As-tu des nouvelles récentes de la situation au Rojava cette semaine depuis le déclenchement de la guerre par Erdogan mercredi dernier ? 

Oui, même depuis quelques jours avant. Les camarades qui sont sur le terrain nous relayaient leur inquiétude, tous les signaux d’alerte étaient au rouge, la population évacuée, les unités militaires qui se mettaient en ordre de bataille. Là ces derniers jours il y a effectivement des échos de plus en plus inquiétants. Il y a deux choses, sur le plan des prisonniers djihadistes, on a bien eu confirmation qu’il y a 800 membres des familles de Daech qui se sont évadés du camp d’Aïn Issa dimanche après midi, ça vient après les membres de Daech qui se sont évadés de la prison de Qamishlo à la faveur d’une frappe aérienne turque qui avait pour but de les libérer. Il y a eu aussi des émeutes dans un autre camp de prisonniers.
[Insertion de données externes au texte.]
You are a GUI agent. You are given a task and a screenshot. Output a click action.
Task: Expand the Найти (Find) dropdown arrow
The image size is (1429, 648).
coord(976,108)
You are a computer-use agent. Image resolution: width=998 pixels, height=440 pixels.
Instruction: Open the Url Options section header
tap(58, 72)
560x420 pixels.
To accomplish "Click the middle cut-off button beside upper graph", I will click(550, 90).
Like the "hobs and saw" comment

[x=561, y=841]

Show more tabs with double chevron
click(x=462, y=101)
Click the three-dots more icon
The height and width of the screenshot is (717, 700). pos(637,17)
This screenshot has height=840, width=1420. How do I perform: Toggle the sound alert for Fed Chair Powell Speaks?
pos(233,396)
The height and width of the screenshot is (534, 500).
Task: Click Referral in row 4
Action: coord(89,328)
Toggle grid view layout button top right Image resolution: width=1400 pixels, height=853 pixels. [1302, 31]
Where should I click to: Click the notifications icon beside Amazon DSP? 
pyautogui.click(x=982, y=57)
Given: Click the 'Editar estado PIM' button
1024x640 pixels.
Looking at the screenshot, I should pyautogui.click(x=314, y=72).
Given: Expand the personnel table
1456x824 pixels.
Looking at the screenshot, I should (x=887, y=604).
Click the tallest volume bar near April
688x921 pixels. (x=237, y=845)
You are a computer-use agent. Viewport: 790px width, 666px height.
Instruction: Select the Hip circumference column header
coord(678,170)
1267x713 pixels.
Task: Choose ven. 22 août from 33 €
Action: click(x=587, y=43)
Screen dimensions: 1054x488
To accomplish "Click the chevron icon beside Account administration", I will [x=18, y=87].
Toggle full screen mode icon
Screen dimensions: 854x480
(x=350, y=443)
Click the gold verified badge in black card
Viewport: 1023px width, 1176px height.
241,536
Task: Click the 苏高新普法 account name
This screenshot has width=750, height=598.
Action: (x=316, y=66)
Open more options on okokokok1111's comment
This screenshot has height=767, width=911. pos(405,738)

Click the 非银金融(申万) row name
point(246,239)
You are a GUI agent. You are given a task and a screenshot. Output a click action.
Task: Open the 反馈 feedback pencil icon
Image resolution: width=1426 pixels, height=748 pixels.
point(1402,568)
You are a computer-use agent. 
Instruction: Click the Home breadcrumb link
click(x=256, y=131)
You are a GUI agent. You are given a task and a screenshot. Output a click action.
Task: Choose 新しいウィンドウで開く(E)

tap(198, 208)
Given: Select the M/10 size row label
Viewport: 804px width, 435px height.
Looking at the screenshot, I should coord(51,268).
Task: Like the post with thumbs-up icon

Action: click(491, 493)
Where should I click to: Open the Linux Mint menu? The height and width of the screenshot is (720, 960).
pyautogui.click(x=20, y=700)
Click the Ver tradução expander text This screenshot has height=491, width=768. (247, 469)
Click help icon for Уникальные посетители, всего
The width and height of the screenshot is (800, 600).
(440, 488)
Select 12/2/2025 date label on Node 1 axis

Donc il y a cette situation là qui est extrêmement inquiétante et surtout le plus important c’est la situation militaire, là nos camarades résistent dans la ville de Ras al-Aïn (en kurde : Serê Kaniyê) que les turcs essayent d’envahir en ce moment et donc il y a des combats urbains très durs où nos camarades résistent avec beaucoup de courage face à l’invasion turque en ce moment. Parmi ces camarades il y a une dizaine de combattants internationalistes.

Qu’en est-il en Turquie ? Est-ce que cette guerre est populaire ou au contraire connaît-elle une opposition ?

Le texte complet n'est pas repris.